Content starts

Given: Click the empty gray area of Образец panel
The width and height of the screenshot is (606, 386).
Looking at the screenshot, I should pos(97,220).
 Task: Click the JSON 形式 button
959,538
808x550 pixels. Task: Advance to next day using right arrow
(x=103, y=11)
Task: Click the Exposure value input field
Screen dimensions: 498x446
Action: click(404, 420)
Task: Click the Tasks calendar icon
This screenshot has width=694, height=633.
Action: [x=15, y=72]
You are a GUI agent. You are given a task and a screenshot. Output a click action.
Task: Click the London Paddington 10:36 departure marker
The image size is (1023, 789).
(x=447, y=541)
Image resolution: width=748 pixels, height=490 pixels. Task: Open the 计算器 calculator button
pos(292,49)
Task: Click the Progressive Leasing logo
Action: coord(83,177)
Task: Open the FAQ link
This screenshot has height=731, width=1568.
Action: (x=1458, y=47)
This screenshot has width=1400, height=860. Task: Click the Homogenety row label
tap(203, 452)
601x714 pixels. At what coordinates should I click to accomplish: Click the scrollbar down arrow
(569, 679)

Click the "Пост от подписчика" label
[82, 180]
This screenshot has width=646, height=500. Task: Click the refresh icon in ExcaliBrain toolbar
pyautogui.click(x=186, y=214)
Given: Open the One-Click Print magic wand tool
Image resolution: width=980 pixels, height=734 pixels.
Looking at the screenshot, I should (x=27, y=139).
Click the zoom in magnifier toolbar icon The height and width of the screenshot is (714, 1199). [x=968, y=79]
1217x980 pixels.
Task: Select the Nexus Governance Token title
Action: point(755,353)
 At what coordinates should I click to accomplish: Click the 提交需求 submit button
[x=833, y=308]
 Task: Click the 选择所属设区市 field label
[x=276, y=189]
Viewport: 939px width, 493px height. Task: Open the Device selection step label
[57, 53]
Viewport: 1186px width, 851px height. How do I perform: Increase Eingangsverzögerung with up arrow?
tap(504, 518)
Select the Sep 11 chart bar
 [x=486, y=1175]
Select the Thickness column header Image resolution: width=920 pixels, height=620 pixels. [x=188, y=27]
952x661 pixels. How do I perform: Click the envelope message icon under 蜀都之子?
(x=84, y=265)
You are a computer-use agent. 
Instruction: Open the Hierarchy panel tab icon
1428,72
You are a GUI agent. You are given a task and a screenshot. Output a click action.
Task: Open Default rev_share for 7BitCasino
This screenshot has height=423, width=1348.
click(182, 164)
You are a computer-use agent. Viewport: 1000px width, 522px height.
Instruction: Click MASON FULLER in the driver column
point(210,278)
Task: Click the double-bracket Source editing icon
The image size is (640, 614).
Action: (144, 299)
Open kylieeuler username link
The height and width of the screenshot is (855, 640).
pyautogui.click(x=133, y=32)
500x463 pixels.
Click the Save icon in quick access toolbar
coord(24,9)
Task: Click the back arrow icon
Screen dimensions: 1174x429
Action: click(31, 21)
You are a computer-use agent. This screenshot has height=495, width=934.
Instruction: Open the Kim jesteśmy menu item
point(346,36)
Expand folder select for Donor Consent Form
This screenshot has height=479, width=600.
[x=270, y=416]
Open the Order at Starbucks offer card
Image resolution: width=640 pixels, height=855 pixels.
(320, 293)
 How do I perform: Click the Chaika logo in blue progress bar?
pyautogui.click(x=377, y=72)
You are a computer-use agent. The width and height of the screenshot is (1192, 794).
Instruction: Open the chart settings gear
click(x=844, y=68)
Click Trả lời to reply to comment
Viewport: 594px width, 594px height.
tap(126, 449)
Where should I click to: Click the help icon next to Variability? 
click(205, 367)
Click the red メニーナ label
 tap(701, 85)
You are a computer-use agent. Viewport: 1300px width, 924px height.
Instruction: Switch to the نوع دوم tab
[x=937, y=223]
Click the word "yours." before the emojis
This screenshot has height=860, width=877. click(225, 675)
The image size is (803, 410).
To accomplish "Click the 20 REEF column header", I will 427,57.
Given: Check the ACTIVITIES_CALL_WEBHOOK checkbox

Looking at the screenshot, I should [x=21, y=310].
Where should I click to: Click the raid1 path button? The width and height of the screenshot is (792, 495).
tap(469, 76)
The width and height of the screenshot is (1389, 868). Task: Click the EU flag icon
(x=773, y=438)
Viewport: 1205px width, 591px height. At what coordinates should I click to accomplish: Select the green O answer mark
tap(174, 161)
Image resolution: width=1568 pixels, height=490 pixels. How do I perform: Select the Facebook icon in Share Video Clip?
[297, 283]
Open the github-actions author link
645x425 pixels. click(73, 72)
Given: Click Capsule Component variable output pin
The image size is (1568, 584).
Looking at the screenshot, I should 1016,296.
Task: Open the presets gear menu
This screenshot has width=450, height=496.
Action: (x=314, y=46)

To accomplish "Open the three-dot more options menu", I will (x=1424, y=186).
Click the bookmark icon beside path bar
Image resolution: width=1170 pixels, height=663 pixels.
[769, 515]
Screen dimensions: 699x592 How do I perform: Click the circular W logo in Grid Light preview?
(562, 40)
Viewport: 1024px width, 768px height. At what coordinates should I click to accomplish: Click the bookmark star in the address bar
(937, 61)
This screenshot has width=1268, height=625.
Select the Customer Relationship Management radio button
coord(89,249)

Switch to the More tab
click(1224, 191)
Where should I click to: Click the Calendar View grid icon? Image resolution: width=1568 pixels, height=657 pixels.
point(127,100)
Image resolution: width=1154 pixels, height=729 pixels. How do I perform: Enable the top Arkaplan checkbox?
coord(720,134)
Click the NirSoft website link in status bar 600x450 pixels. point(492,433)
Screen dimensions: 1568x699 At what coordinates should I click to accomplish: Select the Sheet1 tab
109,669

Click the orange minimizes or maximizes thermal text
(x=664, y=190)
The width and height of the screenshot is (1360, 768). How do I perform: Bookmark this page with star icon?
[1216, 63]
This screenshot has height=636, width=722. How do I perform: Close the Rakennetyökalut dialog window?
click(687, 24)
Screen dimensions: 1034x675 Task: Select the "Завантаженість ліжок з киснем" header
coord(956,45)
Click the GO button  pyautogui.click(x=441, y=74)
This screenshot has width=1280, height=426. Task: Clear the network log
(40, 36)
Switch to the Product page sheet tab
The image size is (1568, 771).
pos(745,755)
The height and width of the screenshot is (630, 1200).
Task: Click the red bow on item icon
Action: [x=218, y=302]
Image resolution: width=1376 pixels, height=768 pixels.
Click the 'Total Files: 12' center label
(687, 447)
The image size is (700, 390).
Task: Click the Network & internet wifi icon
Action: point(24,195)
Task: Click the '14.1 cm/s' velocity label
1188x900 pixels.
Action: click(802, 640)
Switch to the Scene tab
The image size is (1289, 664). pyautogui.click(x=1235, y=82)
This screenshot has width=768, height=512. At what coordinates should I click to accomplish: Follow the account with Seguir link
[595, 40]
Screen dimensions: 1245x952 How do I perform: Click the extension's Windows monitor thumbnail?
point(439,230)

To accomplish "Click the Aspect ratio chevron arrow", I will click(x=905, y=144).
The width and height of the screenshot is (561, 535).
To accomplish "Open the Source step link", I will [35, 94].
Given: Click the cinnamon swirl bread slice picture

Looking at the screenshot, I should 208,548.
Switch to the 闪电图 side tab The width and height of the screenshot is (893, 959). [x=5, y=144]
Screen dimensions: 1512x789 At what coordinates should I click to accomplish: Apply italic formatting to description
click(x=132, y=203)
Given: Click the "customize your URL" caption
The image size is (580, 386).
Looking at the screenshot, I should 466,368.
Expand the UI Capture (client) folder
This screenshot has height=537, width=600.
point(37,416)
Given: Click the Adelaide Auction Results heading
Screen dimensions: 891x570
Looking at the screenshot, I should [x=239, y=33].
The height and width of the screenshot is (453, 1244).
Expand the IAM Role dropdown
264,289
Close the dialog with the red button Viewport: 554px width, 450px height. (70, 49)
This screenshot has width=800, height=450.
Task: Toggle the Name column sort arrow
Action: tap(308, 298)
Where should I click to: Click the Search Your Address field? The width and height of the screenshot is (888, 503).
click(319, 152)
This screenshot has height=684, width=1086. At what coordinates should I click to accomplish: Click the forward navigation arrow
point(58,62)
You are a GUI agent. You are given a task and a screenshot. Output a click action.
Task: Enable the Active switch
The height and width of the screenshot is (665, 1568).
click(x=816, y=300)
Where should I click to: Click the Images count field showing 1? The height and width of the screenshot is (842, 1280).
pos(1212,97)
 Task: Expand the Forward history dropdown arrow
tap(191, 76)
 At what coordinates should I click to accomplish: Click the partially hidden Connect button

Content ends

Look through the entries. Copy out each line with "folder" in it.

Written solution:
Expand folder select for Donor Consent Form
Expand the UI Capture (client) folder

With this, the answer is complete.